** START PROVIDED RECORDS **
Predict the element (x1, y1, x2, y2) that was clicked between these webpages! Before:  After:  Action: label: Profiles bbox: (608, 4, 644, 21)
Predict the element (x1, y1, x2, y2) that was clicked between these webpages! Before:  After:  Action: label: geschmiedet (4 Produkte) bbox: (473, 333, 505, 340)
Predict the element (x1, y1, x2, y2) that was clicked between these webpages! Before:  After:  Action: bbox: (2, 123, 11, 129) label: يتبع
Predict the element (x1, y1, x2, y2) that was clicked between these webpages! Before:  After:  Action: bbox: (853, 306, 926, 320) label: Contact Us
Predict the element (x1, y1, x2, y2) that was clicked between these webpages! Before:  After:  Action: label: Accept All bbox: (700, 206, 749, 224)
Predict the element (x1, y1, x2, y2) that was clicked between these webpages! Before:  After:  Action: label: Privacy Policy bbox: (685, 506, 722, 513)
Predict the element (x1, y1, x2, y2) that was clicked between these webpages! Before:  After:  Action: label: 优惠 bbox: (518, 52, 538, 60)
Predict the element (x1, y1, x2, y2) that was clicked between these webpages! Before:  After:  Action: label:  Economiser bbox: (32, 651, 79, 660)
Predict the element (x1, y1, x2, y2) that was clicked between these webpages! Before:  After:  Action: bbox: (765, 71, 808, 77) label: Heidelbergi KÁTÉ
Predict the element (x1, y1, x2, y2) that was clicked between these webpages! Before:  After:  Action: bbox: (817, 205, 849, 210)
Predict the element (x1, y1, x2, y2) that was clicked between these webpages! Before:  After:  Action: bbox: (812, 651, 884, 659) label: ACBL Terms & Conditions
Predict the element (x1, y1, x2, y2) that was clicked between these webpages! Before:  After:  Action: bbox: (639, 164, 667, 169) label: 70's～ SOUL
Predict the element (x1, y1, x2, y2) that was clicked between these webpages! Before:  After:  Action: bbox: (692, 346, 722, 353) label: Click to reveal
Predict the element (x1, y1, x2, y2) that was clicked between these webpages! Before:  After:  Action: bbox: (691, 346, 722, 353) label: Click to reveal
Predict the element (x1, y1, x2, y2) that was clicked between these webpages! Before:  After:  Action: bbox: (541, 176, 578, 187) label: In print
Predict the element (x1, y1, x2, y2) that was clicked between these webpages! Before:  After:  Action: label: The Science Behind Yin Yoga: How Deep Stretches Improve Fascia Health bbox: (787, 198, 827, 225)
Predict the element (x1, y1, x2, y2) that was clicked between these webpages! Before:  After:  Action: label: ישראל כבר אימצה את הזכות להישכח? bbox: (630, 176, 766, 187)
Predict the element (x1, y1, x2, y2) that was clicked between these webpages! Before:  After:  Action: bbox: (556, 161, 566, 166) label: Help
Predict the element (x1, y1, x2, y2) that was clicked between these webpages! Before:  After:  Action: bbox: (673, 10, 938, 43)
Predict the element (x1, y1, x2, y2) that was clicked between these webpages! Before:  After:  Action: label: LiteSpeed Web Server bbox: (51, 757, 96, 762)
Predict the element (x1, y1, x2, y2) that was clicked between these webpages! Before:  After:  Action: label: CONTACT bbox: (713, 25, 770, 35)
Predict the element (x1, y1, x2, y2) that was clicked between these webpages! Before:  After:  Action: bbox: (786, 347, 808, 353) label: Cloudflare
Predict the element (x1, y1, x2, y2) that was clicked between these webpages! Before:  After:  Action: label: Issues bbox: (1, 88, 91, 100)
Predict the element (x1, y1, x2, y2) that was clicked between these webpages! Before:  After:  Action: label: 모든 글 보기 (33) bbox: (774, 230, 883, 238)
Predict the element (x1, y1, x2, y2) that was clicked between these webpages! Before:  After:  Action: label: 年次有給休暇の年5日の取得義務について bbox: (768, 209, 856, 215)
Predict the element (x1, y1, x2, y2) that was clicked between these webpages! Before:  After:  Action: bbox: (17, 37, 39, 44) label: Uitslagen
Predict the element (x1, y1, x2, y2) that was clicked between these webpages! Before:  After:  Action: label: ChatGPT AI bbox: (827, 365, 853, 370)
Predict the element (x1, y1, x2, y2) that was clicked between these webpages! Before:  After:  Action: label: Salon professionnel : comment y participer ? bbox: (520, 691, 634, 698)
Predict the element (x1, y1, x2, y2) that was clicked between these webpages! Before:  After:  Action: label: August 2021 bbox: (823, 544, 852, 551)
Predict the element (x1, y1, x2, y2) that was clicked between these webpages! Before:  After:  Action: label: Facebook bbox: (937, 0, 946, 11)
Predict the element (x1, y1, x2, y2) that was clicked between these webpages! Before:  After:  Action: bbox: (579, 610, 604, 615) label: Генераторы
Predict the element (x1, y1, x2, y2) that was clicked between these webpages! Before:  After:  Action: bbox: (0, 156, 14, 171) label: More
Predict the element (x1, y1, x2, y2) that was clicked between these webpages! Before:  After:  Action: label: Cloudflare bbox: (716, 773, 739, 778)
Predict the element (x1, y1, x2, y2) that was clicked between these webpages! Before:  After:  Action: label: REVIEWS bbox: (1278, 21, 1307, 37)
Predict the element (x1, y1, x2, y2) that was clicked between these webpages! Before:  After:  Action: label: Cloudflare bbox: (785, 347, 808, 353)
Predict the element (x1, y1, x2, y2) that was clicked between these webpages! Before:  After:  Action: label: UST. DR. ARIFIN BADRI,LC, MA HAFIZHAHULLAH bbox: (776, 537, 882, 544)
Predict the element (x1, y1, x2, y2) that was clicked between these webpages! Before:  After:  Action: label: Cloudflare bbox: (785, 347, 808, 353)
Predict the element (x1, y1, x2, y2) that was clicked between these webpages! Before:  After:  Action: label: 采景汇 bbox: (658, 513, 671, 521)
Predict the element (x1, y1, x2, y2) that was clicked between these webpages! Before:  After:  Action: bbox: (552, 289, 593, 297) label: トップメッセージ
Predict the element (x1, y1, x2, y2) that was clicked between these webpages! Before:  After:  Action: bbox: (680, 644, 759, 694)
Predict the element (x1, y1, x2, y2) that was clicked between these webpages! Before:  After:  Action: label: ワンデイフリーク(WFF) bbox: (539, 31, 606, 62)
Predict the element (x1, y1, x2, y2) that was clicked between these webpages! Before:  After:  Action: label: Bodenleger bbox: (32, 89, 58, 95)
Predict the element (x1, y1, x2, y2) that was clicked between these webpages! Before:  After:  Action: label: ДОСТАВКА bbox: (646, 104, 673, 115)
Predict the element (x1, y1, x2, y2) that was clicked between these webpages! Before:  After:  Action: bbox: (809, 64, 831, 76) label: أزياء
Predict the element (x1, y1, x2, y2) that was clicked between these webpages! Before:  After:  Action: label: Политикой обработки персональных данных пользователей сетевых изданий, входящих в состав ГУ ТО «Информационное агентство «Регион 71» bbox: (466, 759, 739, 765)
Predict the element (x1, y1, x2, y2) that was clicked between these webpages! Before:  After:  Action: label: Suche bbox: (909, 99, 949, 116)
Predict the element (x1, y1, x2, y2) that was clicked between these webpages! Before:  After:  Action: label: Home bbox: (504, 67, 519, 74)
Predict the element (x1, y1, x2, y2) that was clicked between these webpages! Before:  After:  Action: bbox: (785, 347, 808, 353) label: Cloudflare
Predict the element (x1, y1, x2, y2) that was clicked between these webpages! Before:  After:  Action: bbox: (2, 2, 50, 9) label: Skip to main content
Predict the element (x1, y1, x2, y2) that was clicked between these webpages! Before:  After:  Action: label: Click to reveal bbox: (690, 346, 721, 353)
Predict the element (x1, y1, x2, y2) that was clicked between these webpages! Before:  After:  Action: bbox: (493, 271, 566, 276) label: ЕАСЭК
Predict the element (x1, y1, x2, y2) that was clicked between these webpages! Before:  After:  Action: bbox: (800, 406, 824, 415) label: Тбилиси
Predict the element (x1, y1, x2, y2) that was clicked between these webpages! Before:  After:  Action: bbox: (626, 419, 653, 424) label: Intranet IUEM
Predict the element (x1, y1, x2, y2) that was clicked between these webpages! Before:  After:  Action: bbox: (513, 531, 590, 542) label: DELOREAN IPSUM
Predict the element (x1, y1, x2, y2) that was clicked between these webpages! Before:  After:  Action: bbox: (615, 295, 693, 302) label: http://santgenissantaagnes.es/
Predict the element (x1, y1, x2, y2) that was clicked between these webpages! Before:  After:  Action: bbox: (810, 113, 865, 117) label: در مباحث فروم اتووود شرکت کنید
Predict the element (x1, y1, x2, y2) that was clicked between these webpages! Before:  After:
** END PROVIDED RECORDS **
— TASK INSTRUCTIONS —
Rewrite everything from the line containing "537, 882, 544)" down to the line containing "644, 759, 694)", changing "webpages" to "pages" and leaving all else untouched.

— ANSWER TO THE PROBLEM —
Predict the element (x1, y1, x2, y2) that was clicked between these pages! Before:  After:  Action: label: UST. DR. ARIFIN BADRI,LC, MA HAFIZHAHULLAH bbox: (776, 537, 882, 544)
Predict the element (x1, y1, x2, y2) that was clicked between these pages! Before:  After:  Action: label: Cloudflare bbox: (785, 347, 808, 353)
Predict the element (x1, y1, x2, y2) that was clicked between these pages! Before:  After:  Action: label: 采景汇 bbox: (658, 513, 671, 521)
Predict the element (x1, y1, x2, y2) that was clicked between these pages! Before:  After:  Action: bbox: (552, 289, 593, 297) label: トップメッセージ
Predict the element (x1, y1, x2, y2) that was clicked between these pages! Before:  After:  Action: bbox: (680, 644, 759, 694)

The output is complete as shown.